You are asked to write out the entries exactly as they are given.

□ □ □ □

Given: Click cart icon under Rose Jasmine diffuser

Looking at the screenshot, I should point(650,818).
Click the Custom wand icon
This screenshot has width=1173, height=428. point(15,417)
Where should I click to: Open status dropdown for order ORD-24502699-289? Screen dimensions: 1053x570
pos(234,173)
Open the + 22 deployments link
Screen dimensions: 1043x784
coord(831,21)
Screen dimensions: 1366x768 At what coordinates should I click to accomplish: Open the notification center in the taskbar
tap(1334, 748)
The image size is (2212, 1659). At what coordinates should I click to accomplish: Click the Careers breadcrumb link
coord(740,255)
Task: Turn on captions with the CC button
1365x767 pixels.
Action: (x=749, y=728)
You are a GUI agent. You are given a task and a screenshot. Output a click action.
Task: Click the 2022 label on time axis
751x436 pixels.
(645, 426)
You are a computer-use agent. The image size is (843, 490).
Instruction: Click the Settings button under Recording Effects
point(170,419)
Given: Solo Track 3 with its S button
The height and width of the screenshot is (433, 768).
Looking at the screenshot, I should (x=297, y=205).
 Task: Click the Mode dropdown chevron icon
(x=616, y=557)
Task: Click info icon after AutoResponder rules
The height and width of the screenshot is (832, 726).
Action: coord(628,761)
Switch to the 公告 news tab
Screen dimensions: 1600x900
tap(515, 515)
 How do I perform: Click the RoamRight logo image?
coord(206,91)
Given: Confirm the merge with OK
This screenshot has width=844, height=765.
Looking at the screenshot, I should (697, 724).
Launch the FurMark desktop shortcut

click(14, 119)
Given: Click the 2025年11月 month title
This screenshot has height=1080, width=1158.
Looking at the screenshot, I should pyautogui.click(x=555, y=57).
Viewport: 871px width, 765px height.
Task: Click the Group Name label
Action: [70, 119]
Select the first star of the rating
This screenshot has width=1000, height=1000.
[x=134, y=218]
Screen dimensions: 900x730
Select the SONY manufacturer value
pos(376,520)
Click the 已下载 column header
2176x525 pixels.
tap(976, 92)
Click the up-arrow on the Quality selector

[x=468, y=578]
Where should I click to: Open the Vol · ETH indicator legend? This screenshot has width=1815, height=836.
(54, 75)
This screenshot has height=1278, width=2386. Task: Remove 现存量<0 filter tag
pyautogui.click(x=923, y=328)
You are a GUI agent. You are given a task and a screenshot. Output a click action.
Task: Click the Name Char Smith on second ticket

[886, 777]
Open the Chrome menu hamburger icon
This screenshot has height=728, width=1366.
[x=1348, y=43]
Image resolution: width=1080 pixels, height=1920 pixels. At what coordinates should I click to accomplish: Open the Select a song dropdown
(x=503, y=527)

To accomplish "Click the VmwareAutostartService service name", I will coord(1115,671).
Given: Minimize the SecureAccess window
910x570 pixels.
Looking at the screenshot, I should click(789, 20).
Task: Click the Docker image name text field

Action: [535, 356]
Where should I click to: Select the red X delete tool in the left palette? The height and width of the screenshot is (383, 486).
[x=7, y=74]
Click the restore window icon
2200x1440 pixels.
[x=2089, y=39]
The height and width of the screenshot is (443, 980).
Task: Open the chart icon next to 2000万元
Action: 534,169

□ □ □ □

EXERCISE RESPONSE:
Given: Click cart icon under Rose Jasmine diffuser

Looking at the screenshot, I should point(650,818).
Click the Custom wand icon
This screenshot has width=1173, height=428. point(15,417)
Where should I click to: Open status dropdown for order ORD-24502699-289? Screen dimensions: 1053x570
pos(234,173)
Open the + 22 deployments link
Screen dimensions: 1043x784
coord(831,21)
Screen dimensions: 1366x768 At what coordinates should I click to accomplish: Open the notification center in the taskbar
tap(1334, 748)
The image size is (2212, 1659). At what coordinates should I click to accomplish: Click the Careers breadcrumb link
coord(740,255)
Task: Turn on captions with the CC button
1365x767 pixels.
Action: (x=749, y=728)
You are a GUI agent. You are given a task and a screenshot. Output a click action.
Task: Click the 2022 label on time axis
751x436 pixels.
(645, 426)
You are a computer-use agent. The image size is (843, 490).
Instruction: Click the Settings button under Recording Effects
point(170,419)
Given: Solo Track 3 with its S button
The height and width of the screenshot is (433, 768).
Looking at the screenshot, I should (x=297, y=205).
 Task: Click the Mode dropdown chevron icon
(x=616, y=557)
Task: Click info icon after AutoResponder rules
The height and width of the screenshot is (832, 726).
Action: coord(628,761)
Switch to the 公告 news tab
Screen dimensions: 1600x900
tap(515, 515)
 How do I perform: Click the RoamRight logo image?
coord(206,91)
Given: Confirm the merge with OK
This screenshot has width=844, height=765.
Looking at the screenshot, I should (697, 724).
Launch the FurMark desktop shortcut

click(14, 119)
Given: Click the 2025年11月 month title
This screenshot has height=1080, width=1158.
Looking at the screenshot, I should pyautogui.click(x=555, y=57).
Viewport: 871px width, 765px height.
Task: Click the Group Name label
Action: [70, 119]
Select the first star of the rating
This screenshot has width=1000, height=1000.
[x=134, y=218]
Screen dimensions: 900x730
Select the SONY manufacturer value
pos(376,520)
Click the 已下载 column header
2176x525 pixels.
tap(976, 92)
Click the up-arrow on the Quality selector

[x=468, y=578]
Where should I click to: Open the Vol · ETH indicator legend? This screenshot has width=1815, height=836.
(54, 75)
This screenshot has height=1278, width=2386. Task: Remove 现存量<0 filter tag
pyautogui.click(x=923, y=328)
You are a GUI agent. You are given a task and a screenshot. Output a click action.
Task: Click the Name Char Smith on second ticket

[886, 777]
Open the Chrome menu hamburger icon
This screenshot has height=728, width=1366.
[x=1348, y=43]
Image resolution: width=1080 pixels, height=1920 pixels. At what coordinates should I click to accomplish: Open the Select a song dropdown
(x=503, y=527)

To accomplish "Click the VmwareAutostartService service name", I will coord(1115,671).
Given: Minimize the SecureAccess window
910x570 pixels.
Looking at the screenshot, I should click(789, 20).
Task: Click the Docker image name text field

Action: [535, 356]
Where should I click to: Select the red X delete tool in the left palette? The height and width of the screenshot is (383, 486).
[x=7, y=74]
Click the restore window icon
2200x1440 pixels.
[x=2089, y=39]
The height and width of the screenshot is (443, 980).
Task: Open the chart icon next to 2000万元
Action: 534,169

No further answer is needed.